In the entries below, find every line with "window" and copy it.

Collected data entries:

------------------------------------------------------------------------

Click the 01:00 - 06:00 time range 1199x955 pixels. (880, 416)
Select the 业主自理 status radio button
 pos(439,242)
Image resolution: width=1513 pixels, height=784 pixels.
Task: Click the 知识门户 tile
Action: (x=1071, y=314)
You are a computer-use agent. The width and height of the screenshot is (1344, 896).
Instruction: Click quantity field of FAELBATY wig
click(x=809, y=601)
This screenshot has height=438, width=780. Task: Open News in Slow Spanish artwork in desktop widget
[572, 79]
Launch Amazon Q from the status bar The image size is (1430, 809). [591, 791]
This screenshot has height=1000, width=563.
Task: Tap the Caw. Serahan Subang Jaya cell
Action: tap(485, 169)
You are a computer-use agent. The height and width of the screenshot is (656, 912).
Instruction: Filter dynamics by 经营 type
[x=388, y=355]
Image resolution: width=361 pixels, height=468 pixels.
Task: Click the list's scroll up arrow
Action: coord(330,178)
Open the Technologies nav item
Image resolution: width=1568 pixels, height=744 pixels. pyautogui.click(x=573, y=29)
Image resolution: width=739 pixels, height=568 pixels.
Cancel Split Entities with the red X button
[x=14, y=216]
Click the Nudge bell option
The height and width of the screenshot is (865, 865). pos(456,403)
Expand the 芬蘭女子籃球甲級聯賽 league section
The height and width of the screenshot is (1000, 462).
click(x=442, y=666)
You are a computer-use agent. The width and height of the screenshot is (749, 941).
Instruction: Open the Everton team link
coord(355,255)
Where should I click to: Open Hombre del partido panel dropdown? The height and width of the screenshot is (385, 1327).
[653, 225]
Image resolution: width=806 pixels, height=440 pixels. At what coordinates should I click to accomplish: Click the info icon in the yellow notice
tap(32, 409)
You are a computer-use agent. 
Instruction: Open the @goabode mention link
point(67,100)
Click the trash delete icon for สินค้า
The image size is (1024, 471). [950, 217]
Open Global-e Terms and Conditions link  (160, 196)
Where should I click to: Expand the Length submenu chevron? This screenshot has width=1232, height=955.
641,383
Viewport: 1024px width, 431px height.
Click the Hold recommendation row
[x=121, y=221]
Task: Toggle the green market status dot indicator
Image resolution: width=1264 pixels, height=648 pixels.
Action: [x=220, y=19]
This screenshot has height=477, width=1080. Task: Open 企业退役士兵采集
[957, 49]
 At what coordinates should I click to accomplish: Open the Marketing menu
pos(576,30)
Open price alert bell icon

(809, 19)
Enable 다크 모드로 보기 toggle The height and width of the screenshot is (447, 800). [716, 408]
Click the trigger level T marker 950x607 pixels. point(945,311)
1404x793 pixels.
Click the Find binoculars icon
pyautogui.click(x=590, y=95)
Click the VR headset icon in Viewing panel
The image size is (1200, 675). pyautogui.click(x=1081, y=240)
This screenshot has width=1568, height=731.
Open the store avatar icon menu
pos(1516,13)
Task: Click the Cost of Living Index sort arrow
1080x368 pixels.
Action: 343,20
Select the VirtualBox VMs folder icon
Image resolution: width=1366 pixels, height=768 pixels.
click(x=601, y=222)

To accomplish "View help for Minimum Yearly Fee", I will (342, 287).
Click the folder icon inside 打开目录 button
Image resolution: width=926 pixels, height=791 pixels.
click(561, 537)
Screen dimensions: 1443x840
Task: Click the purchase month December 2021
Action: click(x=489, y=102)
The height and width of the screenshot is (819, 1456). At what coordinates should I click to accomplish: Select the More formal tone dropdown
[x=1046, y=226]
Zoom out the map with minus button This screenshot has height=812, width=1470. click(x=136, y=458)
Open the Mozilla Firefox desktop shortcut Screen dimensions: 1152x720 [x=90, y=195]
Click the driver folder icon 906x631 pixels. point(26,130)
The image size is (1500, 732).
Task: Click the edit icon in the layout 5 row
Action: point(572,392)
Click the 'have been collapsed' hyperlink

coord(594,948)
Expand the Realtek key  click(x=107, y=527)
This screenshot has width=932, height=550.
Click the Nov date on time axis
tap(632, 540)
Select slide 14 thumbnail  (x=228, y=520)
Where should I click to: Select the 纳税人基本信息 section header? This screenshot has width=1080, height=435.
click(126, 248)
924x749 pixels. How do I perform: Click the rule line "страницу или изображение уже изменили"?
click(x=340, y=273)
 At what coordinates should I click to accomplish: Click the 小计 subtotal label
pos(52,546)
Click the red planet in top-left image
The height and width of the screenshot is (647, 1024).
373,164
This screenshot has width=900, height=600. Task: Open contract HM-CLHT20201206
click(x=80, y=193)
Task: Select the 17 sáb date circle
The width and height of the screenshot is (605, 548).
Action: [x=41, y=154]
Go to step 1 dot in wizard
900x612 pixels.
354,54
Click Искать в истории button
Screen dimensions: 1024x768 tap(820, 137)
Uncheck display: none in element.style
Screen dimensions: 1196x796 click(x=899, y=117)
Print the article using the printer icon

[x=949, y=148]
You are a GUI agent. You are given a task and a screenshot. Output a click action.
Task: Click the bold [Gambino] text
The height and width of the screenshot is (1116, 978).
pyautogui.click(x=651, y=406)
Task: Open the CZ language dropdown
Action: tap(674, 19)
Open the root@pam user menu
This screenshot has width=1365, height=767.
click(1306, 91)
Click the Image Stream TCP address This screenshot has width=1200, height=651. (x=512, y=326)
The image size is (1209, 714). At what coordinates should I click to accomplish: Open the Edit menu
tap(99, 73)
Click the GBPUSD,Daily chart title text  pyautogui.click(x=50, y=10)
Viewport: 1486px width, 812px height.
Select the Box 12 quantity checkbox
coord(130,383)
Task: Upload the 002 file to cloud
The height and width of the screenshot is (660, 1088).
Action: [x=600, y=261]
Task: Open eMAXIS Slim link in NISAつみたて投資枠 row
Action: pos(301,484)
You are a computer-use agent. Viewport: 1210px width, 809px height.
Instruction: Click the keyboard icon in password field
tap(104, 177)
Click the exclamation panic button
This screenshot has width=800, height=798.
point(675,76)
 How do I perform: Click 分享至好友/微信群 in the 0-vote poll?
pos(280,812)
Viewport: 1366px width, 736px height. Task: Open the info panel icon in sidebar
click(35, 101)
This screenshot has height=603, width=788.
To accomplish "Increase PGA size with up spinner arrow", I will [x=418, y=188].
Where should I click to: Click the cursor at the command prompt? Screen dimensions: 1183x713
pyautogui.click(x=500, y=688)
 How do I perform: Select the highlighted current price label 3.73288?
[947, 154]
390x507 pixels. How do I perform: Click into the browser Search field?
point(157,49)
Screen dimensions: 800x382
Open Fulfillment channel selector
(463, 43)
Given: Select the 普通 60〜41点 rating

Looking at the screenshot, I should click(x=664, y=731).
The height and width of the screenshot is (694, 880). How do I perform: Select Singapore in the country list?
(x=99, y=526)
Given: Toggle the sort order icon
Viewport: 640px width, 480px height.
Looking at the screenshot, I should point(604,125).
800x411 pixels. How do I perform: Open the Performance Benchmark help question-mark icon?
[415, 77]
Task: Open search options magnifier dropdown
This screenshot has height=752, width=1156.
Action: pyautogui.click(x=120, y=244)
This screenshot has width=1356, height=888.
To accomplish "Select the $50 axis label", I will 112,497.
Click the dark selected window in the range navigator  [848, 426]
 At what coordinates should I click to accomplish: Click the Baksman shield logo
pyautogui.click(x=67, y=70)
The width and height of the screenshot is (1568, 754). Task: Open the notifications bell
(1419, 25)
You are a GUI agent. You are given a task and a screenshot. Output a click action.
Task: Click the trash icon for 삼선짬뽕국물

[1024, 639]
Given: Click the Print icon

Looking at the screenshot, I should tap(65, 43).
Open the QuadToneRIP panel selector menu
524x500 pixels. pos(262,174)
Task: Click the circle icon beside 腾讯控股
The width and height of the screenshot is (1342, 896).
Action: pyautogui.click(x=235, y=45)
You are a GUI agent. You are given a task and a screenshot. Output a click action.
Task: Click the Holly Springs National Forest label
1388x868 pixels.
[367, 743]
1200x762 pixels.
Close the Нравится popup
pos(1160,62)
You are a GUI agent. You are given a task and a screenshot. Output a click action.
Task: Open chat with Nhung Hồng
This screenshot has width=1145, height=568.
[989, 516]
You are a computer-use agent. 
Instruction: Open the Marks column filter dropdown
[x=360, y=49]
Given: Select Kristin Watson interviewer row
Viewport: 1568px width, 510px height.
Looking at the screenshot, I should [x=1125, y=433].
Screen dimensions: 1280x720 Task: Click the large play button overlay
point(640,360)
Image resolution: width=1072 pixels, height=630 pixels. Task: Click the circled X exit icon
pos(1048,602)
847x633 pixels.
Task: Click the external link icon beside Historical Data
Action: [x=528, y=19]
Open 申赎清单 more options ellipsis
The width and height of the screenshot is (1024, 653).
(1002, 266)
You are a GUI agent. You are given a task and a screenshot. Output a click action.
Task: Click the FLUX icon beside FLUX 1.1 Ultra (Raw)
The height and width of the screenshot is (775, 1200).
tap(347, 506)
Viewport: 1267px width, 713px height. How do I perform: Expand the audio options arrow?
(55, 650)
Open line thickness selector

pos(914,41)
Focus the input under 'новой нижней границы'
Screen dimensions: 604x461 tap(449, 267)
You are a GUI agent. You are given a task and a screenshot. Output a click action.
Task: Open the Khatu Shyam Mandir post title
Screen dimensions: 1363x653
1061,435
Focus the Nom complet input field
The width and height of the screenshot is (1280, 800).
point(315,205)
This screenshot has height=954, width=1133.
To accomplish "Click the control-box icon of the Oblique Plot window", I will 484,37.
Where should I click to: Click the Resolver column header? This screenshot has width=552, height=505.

------------------------------------------------------------------------

**Reply:**
Click the dark selected window in the range navigator  [848, 426]
To accomplish "Click the control-box icon of the Oblique Plot window", I will 484,37.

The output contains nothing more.